Last month, Governor Kemp signed a bill aimed at improving state election integrity. The bill seeks to strengthen voting rules in the Peach State by limiting the number of ballot drop boxes and establishing photo ID requirements for absentee voters, among other things. Kemp blasted Biden and essentially said voters in Georgia have more voting access than do voters in Biden’s home state of Delaware.
“If you look at these comparisons, the state of Delaware has no in-person early voting. We have 17 days. In Georgia, you don’t have to have an excuse to get an absentee ballot by mail. In Delaware, you do. We have drop boxes. Delaware does not,” Kemp said last week. And if you want to get a bottle of water while you are standing in line in Georgia, you can absolutely do that. The elections officials can help you with that, but you can’t do that in Delaware because they don’t have early voting.”

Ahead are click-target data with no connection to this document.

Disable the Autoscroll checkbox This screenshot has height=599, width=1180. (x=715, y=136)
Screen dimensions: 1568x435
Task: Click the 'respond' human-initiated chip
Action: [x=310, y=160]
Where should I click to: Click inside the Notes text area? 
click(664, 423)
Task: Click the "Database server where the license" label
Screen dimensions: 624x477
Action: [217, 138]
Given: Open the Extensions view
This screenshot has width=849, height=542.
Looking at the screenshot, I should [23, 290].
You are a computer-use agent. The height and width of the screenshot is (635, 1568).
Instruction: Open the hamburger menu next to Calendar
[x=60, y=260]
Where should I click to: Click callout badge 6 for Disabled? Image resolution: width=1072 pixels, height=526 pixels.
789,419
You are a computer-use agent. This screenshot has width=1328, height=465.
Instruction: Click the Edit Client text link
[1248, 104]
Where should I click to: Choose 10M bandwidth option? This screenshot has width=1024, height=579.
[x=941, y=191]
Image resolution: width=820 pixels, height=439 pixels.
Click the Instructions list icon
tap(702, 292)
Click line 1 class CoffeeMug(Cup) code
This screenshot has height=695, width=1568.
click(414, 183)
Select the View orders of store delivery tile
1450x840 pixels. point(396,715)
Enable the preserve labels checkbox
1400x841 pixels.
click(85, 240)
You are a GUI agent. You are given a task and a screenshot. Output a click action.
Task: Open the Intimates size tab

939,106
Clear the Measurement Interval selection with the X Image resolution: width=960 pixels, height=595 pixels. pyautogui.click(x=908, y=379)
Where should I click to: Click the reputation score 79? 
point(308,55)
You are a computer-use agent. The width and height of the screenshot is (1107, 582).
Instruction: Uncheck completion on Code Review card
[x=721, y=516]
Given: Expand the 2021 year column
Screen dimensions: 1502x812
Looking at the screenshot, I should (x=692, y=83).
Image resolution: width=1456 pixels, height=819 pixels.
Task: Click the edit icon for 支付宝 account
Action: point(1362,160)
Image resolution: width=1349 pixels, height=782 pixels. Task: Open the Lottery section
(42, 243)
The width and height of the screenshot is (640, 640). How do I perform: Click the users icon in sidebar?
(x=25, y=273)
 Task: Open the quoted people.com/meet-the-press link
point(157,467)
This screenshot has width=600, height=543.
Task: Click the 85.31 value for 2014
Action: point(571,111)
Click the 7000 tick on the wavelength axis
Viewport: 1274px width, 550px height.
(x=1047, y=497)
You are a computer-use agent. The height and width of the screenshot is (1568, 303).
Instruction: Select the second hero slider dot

The move has sparked outrage among left-wing activists, who consider the legislation an attack on minorities, suggesting that members of the black community cannot figure out how to acquire a photo ID, among other bizarre assumptions.
The DGA’s letter to Governor Kemp claims SB 202 will also “suppress the voice of black people and other people of color,” as well as “racially profile intimidate voters of color” by “allowing for unlimited challenges to a voter’s registration.”
“In the racially diverse Atlanta metro area where many of our members of color live, the number of registered voters far exceeds the availability of polling places,” the DGA elaborates. “Voting lines have been particularly long in nine Atlanta area counties with large black populations.”
The DGA also claims the law will “disenfranchise” its own members within the entertainment industry, mentioning “arduous work schedules,” “long hours,” and “weekend work” allegedly making it more difficult for DGA members to vote in person.
“Our jobs involve long hours (often 12 hours or more a day) and frequent weekend work. They take us to sound stages and shooting locations across county lines as well as international borders, on assignments that may last up to a year or more,” the DGA explains. “Because of our arduous work schedules, our members have a particular need to avail themselves of early and absentee voting.”
“And they will be particularly at risk of the new law’s limitations on ballot drop boxes, early voting in run-offs, and absentee voting,” the letter adds.
Hollywood elites have become particularly invested in Georgia politics in recent years, due to tax incentives that have brought the entertainment industry to the Peach State and relocated swarms of its left-wing members to Georgia.
“As a leading voice representing creative workers in the industry, we are compelled to denounce SB 202, which will disenfranchise our members, and disproportionately impact our members of color, and millions of other hardworking Georgians,” the DGA affirms.
The letter adds that it was written “on behalf of the more than 18,000 members” of the DGA, “including more than 400 who make their home in Georgia, and hundreds more who choose Georgia as the location for their film and television projects.”
“We urge you to reconsider your support for this misguided law and to make every effort to unwind its restrictions before it takes full effect on July 1st,” the DGA concludes in its letter.